-- JOB A --
Rewrite the following listing as a numbered list with blank lines omitted, beginning at the listing's first line and stopping after the line that contains "Looking at the".

-- EXCERPT --

● ● ● ● ●

If these are user-editable config files, they should go under /usr/local/etc.  If they are internal config files that the user never sees, then possibly /var/db/telldus or /usr/share/telldus depending on what their purpose is.



> I wish devd to link /dev/ugen to /dev/tellstick on-the-fly ...
> a simple ln in a devd attach action script should be enough (?)



Have a read through devd.conf(5) and devfs.conf(5).  Then run *tail -f /var/run/devd.pipe* and plug-in then un-plug the device and see what devd outputs.  Using that, you can come up with a devd.conf entry to automate things.  I believe devd works with config files under /usr/local/etc/ as well.



> Right now the distfile is a simple svn checkout tarballed



If you are going to maintain this as a port, then you will need to provide a tarball with a version number (a date or svn revision number) that can be hosted either on your own server or on the FreeBSD FTP server.  You can't just put in "svn co" commands in the port Makefile.

● ● ● ● ●

-- JOB B --
Print the part of the forum thread above that begins at the words "If these are" and stops after "their purpose is.", copying it word for word.

● ● ● ● ●

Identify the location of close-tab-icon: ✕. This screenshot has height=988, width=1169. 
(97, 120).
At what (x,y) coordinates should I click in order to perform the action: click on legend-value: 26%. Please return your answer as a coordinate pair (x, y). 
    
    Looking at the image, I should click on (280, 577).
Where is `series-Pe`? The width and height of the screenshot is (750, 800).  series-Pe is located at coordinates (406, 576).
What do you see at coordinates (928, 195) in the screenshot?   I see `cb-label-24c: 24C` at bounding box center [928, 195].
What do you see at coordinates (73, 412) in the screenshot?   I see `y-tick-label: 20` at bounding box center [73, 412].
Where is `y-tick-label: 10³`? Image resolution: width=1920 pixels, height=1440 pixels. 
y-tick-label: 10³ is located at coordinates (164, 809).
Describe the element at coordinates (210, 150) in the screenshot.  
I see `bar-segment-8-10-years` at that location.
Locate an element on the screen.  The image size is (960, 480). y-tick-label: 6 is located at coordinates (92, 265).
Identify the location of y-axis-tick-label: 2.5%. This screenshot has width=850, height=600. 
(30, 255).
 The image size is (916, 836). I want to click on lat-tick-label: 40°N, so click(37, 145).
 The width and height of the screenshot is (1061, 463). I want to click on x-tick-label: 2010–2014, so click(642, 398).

● ● ● ● ●

-- EXPECTED OUTPUT A --
1. Identify the location of close-tab-icon: ✕. This screenshot has height=988, width=1169. 
2. (97, 120).
3. At what (x,y) coordinates should I click in order to perform the action: click on legend-value: 26%. Please return your answer as a coordinate pair (x, y). 
4.     Looking at the image, I should click on (280, 577).

-- EXPECTED OUTPUT B --
If these are user-editable config files, they should go under /usr/local/etc.  If they are internal config files that the user never sees, then possibly /var/db/telldus or /usr/share/telldus depending on what their purpose is.